* **Texto de la página**

====================

No cabe llamarse a engaño al respecto. En esa manera de emplear el término relato hoy comúnmente aceptada importa mucho menos la explicación (que remite a causas) que la interpretación (que se vincula con el sentido, siempre tan lábil). No es casual por ello que quienes ven con más simpatía este empleo del término hayan recibido con indisimulable alegría el paralelo auge de otro concepto que, en la práctica del discurso, les sirve de refuerzo. Me refiero al de resemantización. Nada que objetar, por descontado, al proceso de reasignación de significados, que es cosa que se viene produciendo a lo largo de la historia desde siempre. Lo preocupante tiene lugar cuando la operación sirve no ya para reinterpretar las palabras, sino para reinterpretar el pasado, incurriendo en el anacronismo flagrante de pretender que los conceptos funcionaran en el pretérito con el contenido que hoy le atribuimos (dando lugar a una versión del pasado por lo general maniquea hasta la caricatura) y condenando los que no nos agradan en la actualidad por lo que significaban tiempo atrás. A la vista de lo anterior, se empezará a comprender que si el asunto del relato tiene una importancia relativa, tirando a escasa, cuando de las cuitas de famosos y famosas de tres al cuarto se trata, la cosa empieza a resultar más preocupante, por las consecuencias a que da lugar, cuando ese mismo recurso es adoptado por dirigentes políticos, por las maquinarias de los partidos y ya no digamos por Gobiernos como herramienta privilegiada y eficaz para imponer en la ciudadanía su versión de los hechos y la subsiguiente justificación de sus propuestas.
Utilizo deliberadamente el término “herramienta” para subrayar el carácter instrumental —esto es, dependiente de intereses prácticos y no de una desinteresada voluntad de verdad— de este empeño narrativista. Ello se hace evidente en expresiones, habituales en el lenguaje político, como “relato ilusionante” o “relato de éxito”, entre otras, muy frecuentes en boca de los profesionales de comunicación de la cosa, en las que queda claro que de lo que se trata con semejante tipo de relatos no es en absoluto de aportar conocimiento, sino de persuadir a los demás de las bondades de la propia acción. Aunque tal vez no sea este último objetivo, obscenamente publicitario, el que debería preocuparnos más en relación con el generalizado recurso al relato, tan característico de nuestros días.

====================

* **Lo que se pide**
En el texto de la página, ¿qué otro concepto se señala como refuerzo, en la práctica del discurso, del uso actual del término relato? El material no tiene ningún papel en esto.

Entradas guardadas
====================

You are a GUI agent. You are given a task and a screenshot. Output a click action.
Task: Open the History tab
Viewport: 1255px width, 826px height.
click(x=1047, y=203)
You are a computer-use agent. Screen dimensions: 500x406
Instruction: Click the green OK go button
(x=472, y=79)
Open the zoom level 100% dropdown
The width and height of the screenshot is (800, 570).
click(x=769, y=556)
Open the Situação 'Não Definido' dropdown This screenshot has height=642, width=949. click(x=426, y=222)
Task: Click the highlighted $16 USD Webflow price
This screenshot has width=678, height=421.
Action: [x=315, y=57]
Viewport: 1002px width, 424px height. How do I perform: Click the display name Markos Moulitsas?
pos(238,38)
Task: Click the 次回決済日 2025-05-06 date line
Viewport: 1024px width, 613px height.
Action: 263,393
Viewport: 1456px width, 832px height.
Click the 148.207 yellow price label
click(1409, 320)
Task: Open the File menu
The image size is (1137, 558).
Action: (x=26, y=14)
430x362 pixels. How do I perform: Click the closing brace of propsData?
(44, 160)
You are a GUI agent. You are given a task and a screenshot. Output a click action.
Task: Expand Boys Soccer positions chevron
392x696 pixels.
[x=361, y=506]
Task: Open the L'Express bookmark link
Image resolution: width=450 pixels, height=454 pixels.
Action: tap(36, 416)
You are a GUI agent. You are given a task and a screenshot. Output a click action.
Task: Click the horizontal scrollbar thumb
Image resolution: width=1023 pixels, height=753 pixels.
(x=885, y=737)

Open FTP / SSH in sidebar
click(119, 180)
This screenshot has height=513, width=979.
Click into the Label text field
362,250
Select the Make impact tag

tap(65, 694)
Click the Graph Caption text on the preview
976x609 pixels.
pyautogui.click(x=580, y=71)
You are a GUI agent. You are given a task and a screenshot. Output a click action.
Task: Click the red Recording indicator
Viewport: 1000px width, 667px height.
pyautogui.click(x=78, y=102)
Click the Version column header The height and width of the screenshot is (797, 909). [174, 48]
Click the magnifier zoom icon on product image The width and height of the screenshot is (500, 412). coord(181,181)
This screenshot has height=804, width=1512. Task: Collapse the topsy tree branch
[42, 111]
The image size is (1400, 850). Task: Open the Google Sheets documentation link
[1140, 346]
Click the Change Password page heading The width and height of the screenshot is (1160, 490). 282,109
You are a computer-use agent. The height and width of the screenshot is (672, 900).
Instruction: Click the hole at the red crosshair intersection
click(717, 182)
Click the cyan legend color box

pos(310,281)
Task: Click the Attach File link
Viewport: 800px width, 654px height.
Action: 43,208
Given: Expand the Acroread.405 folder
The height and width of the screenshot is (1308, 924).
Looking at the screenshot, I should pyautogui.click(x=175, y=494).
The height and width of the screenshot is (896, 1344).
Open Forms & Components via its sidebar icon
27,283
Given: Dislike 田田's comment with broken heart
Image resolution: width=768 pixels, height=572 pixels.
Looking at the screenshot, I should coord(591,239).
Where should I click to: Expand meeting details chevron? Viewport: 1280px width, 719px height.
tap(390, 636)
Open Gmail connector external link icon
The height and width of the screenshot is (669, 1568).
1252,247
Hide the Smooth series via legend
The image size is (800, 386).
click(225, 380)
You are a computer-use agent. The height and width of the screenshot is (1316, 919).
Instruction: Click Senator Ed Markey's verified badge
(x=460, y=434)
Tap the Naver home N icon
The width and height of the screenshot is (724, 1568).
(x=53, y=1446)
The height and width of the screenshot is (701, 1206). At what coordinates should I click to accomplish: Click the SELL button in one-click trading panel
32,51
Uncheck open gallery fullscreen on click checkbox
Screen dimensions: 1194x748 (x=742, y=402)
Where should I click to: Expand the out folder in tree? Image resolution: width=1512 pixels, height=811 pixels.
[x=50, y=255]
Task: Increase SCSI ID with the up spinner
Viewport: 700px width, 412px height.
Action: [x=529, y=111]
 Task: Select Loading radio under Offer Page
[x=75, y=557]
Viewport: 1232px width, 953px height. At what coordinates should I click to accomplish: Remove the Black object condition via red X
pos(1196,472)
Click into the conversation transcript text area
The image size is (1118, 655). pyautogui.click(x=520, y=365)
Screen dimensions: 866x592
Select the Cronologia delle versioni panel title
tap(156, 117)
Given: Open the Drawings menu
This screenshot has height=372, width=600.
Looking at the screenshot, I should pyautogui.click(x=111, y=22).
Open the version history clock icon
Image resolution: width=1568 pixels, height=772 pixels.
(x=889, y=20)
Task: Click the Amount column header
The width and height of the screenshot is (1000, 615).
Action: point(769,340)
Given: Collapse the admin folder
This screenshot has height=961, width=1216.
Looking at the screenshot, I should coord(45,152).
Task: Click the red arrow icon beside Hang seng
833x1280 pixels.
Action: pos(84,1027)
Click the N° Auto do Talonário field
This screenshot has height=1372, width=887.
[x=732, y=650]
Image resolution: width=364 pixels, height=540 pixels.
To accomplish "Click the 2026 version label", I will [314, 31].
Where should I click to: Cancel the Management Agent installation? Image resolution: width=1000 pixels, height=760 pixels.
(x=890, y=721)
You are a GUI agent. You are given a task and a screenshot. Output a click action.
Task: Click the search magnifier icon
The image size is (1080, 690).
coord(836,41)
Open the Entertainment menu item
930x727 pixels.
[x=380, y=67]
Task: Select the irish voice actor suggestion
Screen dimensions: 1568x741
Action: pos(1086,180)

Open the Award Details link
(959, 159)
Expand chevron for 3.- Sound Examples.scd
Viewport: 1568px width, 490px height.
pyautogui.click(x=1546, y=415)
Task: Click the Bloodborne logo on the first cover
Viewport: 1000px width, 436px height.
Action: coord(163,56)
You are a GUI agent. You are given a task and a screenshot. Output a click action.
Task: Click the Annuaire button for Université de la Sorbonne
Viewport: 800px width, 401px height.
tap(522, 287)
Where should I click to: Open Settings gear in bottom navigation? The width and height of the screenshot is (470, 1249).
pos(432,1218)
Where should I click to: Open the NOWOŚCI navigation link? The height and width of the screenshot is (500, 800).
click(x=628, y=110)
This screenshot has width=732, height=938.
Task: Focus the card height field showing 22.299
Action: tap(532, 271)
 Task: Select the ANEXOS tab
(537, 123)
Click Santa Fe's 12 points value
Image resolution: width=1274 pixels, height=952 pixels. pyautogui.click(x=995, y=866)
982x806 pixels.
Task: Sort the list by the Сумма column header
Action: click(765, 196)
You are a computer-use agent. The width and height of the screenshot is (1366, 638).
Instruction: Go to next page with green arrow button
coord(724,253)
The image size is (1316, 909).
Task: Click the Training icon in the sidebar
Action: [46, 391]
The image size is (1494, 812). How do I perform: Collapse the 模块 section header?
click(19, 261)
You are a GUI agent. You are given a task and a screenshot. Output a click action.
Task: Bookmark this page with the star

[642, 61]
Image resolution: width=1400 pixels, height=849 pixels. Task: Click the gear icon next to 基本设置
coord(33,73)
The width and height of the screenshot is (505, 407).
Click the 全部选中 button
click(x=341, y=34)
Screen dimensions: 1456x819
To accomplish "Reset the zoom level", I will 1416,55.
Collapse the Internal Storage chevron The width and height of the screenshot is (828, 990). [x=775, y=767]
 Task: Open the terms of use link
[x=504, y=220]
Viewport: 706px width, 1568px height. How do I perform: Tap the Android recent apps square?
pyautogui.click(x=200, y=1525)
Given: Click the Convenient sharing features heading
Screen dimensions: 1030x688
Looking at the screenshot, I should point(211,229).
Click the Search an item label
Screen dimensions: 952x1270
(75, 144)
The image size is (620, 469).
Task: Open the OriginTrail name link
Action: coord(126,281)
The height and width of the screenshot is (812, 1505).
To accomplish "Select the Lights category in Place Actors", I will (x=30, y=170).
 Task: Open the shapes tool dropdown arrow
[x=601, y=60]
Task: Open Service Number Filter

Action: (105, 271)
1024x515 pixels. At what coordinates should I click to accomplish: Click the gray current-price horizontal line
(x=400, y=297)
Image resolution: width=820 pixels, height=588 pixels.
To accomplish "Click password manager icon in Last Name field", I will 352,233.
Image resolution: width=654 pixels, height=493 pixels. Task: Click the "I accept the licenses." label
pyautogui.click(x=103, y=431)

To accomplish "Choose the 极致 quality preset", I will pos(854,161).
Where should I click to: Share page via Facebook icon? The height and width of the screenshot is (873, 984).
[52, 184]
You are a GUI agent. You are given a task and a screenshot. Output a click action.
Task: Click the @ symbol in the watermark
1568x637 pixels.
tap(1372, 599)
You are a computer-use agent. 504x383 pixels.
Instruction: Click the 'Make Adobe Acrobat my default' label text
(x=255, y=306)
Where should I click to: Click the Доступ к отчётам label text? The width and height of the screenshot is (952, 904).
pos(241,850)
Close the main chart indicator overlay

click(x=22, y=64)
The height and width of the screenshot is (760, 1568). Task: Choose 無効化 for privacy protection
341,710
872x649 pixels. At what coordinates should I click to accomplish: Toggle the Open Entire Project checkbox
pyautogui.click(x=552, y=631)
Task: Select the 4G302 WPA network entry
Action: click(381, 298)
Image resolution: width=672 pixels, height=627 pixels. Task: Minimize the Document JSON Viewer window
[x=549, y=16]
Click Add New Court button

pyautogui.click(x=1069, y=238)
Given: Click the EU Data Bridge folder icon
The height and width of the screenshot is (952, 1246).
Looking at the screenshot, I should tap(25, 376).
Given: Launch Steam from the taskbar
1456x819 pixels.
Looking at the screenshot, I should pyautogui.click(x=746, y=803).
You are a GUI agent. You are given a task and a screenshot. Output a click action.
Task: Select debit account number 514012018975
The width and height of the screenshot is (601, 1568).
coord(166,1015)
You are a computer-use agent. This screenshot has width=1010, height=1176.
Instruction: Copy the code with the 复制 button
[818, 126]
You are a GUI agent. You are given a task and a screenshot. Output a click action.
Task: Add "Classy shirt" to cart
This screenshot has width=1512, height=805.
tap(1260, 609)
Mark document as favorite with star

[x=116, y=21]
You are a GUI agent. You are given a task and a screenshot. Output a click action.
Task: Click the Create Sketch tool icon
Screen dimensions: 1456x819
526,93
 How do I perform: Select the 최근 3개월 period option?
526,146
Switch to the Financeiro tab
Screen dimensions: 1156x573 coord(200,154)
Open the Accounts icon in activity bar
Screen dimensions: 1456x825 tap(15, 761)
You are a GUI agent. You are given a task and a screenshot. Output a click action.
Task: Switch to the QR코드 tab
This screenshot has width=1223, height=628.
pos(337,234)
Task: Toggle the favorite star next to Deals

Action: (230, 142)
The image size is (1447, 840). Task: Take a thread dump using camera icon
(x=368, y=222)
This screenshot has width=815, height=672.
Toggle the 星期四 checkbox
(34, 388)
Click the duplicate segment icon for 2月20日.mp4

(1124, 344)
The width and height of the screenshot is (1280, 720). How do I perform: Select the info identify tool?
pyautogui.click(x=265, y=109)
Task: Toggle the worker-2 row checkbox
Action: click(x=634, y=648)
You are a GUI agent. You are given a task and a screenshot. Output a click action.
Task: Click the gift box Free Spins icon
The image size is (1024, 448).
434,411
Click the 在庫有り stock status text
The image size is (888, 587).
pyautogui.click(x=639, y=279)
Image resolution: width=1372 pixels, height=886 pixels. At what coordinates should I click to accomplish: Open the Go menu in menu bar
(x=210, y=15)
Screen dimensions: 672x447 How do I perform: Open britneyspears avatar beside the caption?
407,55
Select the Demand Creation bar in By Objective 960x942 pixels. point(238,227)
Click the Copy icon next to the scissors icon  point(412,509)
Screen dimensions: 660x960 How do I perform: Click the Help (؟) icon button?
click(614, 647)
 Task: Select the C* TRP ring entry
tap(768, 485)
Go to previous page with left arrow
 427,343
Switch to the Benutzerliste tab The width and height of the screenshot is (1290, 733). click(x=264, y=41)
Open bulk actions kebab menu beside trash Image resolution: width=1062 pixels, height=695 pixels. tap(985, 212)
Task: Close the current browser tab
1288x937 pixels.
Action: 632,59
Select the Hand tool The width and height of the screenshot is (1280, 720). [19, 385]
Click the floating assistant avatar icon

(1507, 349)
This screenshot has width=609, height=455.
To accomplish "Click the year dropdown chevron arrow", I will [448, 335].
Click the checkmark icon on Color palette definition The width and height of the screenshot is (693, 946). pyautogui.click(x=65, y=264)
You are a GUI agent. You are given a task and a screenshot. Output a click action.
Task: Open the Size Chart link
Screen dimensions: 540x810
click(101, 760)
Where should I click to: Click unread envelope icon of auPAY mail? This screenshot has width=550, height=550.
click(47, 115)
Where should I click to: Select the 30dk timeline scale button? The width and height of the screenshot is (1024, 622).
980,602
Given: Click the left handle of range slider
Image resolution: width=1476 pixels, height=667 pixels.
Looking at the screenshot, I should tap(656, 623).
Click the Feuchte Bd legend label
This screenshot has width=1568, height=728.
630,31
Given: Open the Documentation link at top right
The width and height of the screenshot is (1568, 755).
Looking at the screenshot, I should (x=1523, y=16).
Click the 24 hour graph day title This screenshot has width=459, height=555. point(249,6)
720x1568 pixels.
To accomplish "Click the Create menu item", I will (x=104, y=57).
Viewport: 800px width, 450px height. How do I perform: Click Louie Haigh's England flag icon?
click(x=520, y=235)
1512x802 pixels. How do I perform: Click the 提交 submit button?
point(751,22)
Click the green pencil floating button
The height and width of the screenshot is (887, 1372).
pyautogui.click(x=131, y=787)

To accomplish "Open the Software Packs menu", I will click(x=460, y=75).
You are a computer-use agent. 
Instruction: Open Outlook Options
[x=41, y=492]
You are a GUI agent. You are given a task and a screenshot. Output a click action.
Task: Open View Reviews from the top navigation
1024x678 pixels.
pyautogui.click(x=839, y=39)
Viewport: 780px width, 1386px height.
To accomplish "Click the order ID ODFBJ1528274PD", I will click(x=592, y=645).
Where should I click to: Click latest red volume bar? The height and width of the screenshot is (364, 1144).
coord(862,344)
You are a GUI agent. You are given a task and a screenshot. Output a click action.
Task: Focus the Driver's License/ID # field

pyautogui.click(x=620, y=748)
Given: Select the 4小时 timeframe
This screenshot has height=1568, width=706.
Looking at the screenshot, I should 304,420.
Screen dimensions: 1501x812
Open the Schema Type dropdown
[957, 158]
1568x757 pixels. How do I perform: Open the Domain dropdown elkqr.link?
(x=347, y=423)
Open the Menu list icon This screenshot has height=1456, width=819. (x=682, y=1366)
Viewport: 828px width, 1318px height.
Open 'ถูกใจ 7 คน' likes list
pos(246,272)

====================

* **Solución**
El de resemantización.